TEXT PROVIDED:
###

# Data Loader for MNIST Database

This tutorial shows you how to download the MNIST digit database and process it to make it ready for machine learning algorithms.

## Topics to be covered

1. Downloading the dataset.
2. Processing the raw data to a easier data structure (numpy ndarray).
3. Saving the images.
4. Saving the dataset as a pickle file


## Downloading the Dataset

The dataset can be downloaded using a browser using the following downloadable links :

* [Training Images](http://yann.lecun.com/exdb/mnist/train-images-idx3-ubyte.gz)
* [Training Labels](http://yann.lecun.com/exdb/mnist/train-labels-idx1-ubyte.gz)
* [Testing Images](http://yann.lecun.com/exdb/mnist/t10k-images-idx3-ubyte.gz)
* [Testing Labels](http://yann.lecun.com/exdb/mnist/t10k-labels-idx1-ubyte.gz)

Alternatively the code segment below can also be used to download the images to a specific dataset.

In [None]:
#IMPORTS
import os,urllib.request


# PROVIDE YOUR DOWNLOAD DIRECTORY HERE
datapath = '../../Data/MNISTData/'  

# CREATING DOWNLOAD DIRECTORY
if not os.path.exists(datapath):
    os.makedirs(datapath)

###

DATA LINES:
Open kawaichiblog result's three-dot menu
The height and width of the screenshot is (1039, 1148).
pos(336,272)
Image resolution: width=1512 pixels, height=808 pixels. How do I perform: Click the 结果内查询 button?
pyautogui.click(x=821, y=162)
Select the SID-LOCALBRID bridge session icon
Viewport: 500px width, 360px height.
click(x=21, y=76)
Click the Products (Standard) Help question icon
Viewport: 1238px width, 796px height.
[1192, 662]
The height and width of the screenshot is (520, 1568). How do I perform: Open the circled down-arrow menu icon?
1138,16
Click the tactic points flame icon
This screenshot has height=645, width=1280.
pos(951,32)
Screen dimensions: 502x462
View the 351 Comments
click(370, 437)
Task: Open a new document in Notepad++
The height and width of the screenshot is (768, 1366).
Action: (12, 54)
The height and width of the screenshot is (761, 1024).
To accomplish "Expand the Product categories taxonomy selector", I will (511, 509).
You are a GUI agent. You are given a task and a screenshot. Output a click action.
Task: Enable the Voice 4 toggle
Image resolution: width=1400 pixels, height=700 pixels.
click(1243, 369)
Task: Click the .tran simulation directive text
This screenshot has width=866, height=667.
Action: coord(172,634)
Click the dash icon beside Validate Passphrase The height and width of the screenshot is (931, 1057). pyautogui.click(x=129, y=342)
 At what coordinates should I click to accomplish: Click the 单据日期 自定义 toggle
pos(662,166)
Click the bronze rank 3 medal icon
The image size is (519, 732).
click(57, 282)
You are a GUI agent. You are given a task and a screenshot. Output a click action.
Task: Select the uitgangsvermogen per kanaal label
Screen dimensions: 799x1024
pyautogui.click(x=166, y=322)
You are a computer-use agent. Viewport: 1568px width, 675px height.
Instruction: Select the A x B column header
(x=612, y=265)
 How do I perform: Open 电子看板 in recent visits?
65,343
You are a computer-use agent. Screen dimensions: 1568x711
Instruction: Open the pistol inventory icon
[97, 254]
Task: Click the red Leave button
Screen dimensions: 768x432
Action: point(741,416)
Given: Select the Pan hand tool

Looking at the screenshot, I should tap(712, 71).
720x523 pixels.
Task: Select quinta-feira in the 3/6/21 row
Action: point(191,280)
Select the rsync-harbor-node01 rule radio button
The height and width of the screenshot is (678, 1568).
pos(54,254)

###

WHAT THIS EXERCISE ASKS:
A – In the MNIST tutorial, what data structure does the processing step turn the raw data into?
B – Rewrite the rows from the first one through the line containing "[1192, 662]", changing "three-dot menu" to "overflow menu" and leaving everything else as it is.

THE REPLIES:
A – A numpy ndarray.

B –
Open kawaichiblog result's overflow menu
The height and width of the screenshot is (1039, 1148).
pos(336,272)
Image resolution: width=1512 pixels, height=808 pixels. How do I perform: Click the 结果内查询 button?
pyautogui.click(x=821, y=162)
Select the SID-LOCALBRID bridge session icon
Viewport: 500px width, 360px height.
click(x=21, y=76)
Click the Products (Standard) Help question icon
Viewport: 1238px width, 796px height.
[1192, 662]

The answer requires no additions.